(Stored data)
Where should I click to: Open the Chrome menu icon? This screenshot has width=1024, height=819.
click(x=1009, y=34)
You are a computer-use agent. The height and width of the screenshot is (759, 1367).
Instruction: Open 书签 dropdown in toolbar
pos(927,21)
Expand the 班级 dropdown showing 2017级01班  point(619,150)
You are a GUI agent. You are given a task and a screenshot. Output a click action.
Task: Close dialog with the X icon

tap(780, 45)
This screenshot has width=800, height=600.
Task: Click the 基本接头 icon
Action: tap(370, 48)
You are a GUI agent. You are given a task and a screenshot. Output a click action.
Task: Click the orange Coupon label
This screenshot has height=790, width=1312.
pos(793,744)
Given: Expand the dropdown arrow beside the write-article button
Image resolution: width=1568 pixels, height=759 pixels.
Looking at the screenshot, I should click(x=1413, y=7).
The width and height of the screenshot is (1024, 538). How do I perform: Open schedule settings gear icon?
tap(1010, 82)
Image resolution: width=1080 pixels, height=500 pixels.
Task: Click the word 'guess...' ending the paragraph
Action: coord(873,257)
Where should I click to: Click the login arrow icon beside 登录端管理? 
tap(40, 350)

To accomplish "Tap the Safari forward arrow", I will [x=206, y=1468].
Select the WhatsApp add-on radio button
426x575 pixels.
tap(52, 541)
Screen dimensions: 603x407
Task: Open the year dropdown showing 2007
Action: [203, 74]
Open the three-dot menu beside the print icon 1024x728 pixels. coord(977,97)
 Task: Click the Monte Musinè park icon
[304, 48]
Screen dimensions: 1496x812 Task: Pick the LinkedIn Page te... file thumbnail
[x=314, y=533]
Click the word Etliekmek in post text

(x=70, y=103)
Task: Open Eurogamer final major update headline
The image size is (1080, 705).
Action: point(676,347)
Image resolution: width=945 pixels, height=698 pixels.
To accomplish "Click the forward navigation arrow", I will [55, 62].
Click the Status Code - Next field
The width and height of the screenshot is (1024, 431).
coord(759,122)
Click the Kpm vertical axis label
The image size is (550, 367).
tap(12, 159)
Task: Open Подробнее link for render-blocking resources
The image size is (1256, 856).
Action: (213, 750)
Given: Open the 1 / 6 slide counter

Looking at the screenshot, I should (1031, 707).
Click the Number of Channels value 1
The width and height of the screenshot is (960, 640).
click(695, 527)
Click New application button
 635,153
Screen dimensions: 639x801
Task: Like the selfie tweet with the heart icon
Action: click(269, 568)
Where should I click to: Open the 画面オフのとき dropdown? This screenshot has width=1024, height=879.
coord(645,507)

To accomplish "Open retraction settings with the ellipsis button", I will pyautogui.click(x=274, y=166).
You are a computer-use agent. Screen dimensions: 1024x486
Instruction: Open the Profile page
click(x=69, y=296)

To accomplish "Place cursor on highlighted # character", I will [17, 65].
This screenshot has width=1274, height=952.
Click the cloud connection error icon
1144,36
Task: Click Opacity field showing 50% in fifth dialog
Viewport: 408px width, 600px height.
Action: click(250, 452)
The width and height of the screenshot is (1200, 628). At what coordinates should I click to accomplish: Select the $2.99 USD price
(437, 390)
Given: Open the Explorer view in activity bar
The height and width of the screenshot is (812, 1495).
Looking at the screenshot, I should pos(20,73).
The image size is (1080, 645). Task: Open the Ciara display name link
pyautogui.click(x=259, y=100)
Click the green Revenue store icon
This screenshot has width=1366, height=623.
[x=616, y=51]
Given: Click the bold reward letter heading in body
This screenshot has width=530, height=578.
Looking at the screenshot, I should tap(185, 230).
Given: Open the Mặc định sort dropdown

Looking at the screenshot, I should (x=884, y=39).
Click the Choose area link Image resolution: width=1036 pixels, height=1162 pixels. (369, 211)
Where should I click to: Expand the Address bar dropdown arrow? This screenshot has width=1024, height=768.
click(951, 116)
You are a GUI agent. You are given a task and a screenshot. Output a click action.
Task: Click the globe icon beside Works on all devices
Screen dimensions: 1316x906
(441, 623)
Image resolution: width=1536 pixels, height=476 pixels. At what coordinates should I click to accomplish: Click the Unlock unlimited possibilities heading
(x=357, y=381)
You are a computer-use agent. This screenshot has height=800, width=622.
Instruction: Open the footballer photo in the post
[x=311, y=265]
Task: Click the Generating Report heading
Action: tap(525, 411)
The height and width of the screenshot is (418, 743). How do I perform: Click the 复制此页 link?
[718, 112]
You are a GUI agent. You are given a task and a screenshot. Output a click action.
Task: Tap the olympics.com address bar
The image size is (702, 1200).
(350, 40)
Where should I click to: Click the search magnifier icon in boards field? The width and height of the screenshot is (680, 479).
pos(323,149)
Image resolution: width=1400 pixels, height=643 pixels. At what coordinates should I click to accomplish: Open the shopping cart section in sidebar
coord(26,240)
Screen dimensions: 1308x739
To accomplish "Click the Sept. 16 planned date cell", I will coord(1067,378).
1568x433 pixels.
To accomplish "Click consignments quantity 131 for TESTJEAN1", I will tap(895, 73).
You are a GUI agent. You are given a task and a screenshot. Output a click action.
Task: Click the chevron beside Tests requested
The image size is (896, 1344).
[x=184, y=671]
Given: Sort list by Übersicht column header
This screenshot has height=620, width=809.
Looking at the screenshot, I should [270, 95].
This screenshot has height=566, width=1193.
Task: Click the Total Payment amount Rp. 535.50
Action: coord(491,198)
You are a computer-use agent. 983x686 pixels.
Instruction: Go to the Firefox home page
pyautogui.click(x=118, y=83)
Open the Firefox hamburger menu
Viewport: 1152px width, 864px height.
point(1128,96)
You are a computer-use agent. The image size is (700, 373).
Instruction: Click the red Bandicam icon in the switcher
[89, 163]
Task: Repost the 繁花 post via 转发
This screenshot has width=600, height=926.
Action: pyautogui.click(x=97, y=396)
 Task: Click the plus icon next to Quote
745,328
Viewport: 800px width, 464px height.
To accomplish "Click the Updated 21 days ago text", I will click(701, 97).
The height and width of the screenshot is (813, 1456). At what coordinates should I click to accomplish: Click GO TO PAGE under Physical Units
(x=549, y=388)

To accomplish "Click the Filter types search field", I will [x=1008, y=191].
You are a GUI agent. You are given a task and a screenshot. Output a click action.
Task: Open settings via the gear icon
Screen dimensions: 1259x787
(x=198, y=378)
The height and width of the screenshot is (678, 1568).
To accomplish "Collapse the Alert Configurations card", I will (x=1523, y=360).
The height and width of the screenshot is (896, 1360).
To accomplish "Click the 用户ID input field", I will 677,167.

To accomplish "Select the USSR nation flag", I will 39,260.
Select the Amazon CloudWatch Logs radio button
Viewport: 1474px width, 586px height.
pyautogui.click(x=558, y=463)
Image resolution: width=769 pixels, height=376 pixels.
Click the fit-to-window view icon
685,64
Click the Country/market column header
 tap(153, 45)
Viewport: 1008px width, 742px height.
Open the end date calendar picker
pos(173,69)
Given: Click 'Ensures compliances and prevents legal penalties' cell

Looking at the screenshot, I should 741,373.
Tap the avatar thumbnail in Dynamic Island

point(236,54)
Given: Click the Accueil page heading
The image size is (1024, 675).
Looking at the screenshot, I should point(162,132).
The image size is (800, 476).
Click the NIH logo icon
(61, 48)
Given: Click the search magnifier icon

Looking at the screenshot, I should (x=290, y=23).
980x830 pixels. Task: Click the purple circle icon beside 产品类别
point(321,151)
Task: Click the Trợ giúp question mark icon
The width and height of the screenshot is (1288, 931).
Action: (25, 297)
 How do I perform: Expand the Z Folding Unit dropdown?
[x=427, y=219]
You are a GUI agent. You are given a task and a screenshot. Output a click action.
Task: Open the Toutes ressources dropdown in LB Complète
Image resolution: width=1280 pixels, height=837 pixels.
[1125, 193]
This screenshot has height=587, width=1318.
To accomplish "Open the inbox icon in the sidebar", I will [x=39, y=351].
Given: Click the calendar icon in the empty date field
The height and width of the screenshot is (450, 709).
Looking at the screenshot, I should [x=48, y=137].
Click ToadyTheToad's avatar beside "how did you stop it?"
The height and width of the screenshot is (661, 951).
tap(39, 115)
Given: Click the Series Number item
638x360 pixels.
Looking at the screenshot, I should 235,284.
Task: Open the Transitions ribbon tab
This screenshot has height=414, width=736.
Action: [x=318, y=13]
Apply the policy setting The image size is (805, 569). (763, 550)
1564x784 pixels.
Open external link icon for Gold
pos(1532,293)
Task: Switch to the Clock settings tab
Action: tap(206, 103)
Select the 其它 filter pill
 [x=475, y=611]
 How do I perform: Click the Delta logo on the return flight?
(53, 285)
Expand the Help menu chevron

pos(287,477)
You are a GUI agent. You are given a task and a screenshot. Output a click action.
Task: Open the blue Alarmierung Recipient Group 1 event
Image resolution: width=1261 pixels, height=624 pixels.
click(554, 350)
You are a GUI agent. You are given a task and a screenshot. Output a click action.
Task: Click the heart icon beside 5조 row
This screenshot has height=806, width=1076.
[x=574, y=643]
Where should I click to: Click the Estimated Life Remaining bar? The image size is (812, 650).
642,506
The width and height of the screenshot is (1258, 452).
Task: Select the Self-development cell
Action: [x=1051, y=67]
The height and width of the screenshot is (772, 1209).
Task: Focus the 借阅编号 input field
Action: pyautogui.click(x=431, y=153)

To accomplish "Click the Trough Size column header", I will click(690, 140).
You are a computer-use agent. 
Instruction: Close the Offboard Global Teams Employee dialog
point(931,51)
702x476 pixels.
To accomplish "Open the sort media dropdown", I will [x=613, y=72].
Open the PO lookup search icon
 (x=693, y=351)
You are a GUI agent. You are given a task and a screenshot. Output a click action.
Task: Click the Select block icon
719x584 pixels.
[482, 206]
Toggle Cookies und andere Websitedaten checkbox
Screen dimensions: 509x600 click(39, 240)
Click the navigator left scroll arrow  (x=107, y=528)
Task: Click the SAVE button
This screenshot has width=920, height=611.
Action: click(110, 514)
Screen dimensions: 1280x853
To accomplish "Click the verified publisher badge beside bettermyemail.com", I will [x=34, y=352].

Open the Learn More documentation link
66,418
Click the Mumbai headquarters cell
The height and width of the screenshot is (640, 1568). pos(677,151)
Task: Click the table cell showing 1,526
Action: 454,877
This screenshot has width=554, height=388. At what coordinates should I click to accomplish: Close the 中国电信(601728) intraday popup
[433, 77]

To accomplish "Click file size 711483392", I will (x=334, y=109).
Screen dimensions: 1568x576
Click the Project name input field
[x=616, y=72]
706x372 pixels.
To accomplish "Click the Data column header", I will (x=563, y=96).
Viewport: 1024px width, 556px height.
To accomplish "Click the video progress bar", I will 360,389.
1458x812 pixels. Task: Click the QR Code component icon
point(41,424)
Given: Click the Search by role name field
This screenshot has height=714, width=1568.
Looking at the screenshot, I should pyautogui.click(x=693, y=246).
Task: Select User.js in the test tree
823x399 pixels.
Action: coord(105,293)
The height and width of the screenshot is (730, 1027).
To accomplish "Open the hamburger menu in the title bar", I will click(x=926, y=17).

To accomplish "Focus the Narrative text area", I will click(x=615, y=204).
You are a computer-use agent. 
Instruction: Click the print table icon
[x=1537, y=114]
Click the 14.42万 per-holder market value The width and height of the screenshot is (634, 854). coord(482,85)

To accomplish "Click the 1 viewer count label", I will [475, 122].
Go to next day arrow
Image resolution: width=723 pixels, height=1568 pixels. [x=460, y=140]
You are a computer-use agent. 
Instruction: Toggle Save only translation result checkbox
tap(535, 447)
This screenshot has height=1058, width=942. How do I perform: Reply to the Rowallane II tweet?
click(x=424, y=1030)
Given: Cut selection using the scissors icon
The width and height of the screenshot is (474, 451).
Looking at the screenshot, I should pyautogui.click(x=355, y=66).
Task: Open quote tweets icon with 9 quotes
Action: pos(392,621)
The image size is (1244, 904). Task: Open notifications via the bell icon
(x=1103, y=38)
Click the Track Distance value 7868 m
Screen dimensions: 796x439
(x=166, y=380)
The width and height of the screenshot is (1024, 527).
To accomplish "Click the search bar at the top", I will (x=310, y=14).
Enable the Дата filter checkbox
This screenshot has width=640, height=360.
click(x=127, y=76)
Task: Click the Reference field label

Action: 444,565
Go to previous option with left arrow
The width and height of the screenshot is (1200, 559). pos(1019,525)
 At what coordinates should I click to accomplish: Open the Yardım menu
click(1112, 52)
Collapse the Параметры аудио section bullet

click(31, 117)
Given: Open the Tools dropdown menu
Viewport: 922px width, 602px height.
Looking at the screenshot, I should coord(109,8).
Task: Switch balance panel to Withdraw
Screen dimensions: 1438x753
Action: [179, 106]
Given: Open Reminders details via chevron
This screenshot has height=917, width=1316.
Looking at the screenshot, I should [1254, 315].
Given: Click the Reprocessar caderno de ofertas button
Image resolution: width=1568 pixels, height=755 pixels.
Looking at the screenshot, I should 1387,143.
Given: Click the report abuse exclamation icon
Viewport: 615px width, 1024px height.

(TASK STATEMENT)
Scan the records above for the string "area", and copy every line where it turns up.

(TASK ANSWER)
Click the Choose area link Image resolution: width=1036 pixels, height=1162 pixels. (369, 211)
To accomplish "Focus the Narrative text area", I will click(x=615, y=204).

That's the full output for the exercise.